BEGIN RAW DATA

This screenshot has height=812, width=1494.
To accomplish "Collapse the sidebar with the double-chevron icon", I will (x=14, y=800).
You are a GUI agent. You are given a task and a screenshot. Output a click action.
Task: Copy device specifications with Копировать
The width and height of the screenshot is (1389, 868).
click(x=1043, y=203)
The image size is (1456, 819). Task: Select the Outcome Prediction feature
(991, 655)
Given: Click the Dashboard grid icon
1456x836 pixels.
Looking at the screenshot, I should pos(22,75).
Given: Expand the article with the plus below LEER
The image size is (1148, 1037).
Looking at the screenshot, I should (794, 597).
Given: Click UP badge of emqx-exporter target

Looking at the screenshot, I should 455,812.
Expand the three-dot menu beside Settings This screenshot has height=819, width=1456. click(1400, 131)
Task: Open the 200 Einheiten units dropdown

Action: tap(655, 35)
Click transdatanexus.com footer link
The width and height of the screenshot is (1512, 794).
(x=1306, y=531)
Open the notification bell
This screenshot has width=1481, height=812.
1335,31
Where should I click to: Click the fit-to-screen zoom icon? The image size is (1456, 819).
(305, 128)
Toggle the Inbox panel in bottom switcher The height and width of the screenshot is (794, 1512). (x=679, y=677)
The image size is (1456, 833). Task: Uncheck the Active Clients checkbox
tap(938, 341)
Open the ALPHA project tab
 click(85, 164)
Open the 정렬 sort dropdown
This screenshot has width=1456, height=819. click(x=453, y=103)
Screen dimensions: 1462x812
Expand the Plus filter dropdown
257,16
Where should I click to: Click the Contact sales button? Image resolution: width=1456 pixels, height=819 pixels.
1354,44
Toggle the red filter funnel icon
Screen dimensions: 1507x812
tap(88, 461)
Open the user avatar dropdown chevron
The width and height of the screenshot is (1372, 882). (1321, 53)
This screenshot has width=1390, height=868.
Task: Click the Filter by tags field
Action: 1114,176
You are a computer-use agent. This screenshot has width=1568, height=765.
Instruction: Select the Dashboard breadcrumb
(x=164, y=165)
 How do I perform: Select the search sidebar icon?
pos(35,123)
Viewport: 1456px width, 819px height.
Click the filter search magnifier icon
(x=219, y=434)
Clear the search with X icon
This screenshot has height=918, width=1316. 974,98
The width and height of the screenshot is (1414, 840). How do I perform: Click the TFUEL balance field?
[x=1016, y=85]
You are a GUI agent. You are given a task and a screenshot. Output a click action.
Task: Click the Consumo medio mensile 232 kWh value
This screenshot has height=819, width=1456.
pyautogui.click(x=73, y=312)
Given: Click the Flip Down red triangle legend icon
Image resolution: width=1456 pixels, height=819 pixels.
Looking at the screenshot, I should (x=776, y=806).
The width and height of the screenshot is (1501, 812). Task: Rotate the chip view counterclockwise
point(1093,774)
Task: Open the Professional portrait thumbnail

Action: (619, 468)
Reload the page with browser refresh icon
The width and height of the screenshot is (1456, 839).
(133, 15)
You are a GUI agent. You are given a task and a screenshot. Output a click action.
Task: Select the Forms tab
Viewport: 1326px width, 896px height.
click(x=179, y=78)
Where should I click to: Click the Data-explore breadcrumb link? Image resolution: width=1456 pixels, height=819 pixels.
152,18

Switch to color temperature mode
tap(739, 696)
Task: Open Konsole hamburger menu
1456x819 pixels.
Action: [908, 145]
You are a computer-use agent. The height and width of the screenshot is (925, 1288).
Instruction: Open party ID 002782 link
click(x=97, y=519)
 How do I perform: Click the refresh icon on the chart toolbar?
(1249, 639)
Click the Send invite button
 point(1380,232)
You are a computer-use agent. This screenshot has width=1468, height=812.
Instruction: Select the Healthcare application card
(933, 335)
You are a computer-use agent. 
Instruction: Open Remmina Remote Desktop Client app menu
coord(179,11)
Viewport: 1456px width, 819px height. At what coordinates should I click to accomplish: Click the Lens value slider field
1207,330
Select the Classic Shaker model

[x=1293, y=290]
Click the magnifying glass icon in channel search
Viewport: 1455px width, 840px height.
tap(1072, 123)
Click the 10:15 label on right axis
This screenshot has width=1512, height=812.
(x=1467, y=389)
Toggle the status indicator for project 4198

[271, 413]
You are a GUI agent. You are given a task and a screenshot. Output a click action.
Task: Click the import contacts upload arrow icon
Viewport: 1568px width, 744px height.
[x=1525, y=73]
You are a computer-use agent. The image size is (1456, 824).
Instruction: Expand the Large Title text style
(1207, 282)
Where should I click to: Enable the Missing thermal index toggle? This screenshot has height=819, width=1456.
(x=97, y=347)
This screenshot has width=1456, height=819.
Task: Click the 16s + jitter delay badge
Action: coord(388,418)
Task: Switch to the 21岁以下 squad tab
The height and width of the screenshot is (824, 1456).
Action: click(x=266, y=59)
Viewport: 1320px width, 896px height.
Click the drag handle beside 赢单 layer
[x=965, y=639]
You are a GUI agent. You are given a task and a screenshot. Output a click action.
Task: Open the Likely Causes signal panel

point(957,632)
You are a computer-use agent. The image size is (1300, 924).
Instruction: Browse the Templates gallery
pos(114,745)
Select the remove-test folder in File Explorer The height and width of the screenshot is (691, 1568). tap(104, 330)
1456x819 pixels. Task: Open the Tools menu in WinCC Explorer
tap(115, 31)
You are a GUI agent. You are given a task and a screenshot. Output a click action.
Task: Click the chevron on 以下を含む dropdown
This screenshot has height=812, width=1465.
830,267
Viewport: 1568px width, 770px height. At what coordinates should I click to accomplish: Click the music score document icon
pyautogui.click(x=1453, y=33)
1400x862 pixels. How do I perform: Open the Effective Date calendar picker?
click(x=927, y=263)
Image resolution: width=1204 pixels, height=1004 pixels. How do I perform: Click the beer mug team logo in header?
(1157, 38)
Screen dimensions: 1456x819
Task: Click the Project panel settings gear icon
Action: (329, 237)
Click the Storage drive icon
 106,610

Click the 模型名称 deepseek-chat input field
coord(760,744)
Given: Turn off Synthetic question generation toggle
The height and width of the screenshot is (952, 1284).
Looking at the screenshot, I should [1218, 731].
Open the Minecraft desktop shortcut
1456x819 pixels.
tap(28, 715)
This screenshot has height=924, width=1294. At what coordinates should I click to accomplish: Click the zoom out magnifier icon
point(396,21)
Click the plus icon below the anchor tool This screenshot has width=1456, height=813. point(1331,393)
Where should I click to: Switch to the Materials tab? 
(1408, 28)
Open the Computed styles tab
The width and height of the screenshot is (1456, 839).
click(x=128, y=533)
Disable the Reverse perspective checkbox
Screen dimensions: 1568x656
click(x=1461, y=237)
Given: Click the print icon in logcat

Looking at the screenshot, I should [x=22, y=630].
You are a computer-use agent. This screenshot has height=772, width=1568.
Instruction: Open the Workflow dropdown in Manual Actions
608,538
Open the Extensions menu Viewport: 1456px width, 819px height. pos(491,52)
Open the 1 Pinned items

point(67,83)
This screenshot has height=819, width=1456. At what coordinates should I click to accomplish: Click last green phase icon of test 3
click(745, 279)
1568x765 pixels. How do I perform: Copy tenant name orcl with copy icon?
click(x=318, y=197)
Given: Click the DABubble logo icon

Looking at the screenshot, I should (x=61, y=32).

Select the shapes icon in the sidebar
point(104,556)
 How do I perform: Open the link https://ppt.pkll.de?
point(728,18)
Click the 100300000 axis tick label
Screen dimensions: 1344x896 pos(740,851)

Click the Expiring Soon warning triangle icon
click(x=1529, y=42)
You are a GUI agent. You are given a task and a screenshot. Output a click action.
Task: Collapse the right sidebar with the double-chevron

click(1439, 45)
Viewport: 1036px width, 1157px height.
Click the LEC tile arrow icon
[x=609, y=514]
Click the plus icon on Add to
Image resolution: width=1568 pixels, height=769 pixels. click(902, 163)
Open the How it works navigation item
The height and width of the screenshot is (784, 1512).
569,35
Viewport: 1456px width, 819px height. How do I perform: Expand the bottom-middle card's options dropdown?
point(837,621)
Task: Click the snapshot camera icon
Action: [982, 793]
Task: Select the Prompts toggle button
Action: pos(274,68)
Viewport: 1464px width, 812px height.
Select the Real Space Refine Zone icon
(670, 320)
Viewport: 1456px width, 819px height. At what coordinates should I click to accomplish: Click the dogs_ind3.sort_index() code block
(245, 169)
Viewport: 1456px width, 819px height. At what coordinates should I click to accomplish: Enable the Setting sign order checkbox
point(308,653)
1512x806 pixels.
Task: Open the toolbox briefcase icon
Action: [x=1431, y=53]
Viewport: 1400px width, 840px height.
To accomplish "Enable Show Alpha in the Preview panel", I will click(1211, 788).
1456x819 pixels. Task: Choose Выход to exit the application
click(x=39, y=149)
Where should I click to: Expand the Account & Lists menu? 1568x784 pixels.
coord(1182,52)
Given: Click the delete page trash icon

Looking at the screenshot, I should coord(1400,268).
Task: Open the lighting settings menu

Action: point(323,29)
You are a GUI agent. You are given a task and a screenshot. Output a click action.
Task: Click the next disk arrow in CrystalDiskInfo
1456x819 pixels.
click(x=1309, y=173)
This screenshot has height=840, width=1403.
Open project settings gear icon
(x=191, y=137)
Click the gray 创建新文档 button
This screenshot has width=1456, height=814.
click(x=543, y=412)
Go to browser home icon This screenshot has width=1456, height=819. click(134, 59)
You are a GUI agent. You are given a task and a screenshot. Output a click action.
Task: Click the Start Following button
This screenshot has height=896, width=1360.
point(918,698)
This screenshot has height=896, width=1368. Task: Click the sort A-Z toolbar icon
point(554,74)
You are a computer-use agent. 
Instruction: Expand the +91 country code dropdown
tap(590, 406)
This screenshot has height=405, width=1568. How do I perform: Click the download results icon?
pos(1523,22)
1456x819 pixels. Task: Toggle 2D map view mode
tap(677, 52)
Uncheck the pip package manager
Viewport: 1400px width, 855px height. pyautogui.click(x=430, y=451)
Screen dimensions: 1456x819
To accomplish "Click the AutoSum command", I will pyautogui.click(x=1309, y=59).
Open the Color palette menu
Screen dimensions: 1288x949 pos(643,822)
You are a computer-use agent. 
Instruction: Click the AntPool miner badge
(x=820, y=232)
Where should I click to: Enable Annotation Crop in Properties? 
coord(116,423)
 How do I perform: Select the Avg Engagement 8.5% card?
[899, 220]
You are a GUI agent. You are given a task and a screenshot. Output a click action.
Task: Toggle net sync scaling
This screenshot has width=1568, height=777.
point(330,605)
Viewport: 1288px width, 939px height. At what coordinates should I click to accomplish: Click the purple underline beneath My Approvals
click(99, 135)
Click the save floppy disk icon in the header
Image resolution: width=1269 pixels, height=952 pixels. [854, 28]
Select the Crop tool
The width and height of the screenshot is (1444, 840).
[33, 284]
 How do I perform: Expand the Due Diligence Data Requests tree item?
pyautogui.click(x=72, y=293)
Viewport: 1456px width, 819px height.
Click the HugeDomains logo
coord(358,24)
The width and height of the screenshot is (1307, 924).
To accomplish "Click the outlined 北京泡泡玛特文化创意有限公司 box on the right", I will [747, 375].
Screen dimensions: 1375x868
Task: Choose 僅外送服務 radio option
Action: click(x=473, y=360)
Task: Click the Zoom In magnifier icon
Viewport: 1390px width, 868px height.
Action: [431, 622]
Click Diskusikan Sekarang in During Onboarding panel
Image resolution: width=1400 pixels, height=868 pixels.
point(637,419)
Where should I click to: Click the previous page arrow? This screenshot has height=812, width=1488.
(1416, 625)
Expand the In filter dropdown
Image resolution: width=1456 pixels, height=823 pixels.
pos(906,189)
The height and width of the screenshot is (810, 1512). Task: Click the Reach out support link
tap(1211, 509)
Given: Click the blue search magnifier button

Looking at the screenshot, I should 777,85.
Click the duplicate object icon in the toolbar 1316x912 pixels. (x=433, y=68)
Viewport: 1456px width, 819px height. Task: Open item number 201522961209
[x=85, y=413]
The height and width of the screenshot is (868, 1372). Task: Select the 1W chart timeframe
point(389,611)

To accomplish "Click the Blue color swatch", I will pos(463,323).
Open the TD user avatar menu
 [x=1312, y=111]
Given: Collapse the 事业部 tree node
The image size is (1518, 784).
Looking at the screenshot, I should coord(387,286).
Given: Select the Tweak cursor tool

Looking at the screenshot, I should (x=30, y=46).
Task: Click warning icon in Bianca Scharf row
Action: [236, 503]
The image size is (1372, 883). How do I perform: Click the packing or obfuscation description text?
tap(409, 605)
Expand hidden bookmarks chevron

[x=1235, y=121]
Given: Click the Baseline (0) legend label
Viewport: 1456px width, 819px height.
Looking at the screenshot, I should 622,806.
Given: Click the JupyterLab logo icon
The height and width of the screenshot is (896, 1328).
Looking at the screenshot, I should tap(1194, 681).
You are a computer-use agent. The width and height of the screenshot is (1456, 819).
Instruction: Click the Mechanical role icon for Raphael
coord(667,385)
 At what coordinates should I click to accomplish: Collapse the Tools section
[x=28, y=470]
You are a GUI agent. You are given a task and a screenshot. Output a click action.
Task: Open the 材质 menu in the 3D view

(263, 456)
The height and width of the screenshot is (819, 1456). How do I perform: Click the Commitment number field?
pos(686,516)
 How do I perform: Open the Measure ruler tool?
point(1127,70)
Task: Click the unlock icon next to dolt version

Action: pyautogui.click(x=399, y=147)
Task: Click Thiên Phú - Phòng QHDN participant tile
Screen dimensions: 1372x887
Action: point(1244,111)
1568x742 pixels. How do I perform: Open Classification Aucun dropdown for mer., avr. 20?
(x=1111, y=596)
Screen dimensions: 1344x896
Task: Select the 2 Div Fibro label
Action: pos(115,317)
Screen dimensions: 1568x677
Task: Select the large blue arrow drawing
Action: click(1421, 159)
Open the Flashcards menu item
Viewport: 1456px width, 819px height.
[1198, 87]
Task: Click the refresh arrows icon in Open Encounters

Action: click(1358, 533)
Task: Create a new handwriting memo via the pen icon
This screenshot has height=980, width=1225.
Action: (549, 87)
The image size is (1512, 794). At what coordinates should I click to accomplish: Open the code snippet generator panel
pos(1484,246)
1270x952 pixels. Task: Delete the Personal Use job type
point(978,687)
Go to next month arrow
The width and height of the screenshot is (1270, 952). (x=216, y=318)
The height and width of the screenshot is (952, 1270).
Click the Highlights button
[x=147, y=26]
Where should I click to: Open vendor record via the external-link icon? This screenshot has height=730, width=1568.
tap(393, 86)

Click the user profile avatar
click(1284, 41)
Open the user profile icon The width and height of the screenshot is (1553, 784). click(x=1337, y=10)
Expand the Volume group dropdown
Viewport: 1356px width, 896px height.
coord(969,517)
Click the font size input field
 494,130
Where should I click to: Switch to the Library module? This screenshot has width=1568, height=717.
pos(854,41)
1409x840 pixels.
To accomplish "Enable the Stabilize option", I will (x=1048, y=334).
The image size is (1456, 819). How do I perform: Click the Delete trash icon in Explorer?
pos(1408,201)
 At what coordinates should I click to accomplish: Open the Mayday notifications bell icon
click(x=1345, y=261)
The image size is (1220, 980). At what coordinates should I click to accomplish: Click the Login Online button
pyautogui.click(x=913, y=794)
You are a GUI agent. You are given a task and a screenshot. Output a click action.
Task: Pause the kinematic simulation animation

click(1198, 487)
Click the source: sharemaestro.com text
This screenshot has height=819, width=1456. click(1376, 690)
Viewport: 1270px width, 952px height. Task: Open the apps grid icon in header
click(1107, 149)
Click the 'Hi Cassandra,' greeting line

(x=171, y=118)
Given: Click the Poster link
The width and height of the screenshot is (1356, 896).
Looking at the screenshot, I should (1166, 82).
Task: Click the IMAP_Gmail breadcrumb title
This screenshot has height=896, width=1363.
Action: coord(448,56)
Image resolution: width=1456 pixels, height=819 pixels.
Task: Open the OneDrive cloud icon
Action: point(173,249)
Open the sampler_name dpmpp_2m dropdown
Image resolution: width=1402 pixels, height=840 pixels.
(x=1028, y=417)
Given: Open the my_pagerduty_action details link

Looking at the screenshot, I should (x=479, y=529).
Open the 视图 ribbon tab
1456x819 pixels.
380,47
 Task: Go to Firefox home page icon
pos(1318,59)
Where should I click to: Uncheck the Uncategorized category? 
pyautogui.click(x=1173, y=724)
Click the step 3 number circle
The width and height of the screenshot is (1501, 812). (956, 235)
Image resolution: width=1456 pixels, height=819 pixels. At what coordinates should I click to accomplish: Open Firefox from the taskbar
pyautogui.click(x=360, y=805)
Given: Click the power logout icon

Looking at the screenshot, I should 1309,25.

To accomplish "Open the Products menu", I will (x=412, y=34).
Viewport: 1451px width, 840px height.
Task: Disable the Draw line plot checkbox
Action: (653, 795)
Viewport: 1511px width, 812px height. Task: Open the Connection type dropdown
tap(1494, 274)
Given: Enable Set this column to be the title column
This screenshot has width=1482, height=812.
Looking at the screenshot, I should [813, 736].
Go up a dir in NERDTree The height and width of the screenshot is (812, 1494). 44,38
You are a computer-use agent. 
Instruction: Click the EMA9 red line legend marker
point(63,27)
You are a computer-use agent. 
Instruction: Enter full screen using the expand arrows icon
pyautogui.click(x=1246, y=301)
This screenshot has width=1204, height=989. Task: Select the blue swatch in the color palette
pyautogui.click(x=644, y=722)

END RAW DATA

**WHAT IS EXPECTED:**
Both the line containing "Image resolution: width=1204" and the line containing "has height=772, width=1568." belong in the answer. Print them and every line above that falls between them exactly, and no others.

**YOUR SOLUTION:**
Image resolution: width=1204 pixels, height=1004 pixels. How do I perform: Click the beer mug team logo in header?
(1157, 38)
Screen dimensions: 1456x819
Task: Click the Project panel settings gear icon
Action: (329, 237)
Click the Storage drive icon
 106,610

Click the 模型名称 deepseek-chat input field
coord(760,744)
Given: Turn off Synthetic question generation toggle
The height and width of the screenshot is (952, 1284).
Looking at the screenshot, I should [1218, 731].
Open the Minecraft desktop shortcut
1456x819 pixels.
tap(28, 715)
This screenshot has height=924, width=1294. At what coordinates should I click to accomplish: Click the zoom out magnifier icon
point(396,21)
Click the plus icon below the anchor tool This screenshot has width=1456, height=813. point(1331,393)
Where should I click to: Switch to the Materials tab? 
(1408, 28)
Open the Computed styles tab
The width and height of the screenshot is (1456, 839).
click(x=128, y=533)
Disable the Reverse perspective checkbox
Screen dimensions: 1568x656
click(x=1461, y=237)
Given: Click the print icon in logcat

Looking at the screenshot, I should [x=22, y=630].
You are a computer-use agent. This screenshot has height=772, width=1568.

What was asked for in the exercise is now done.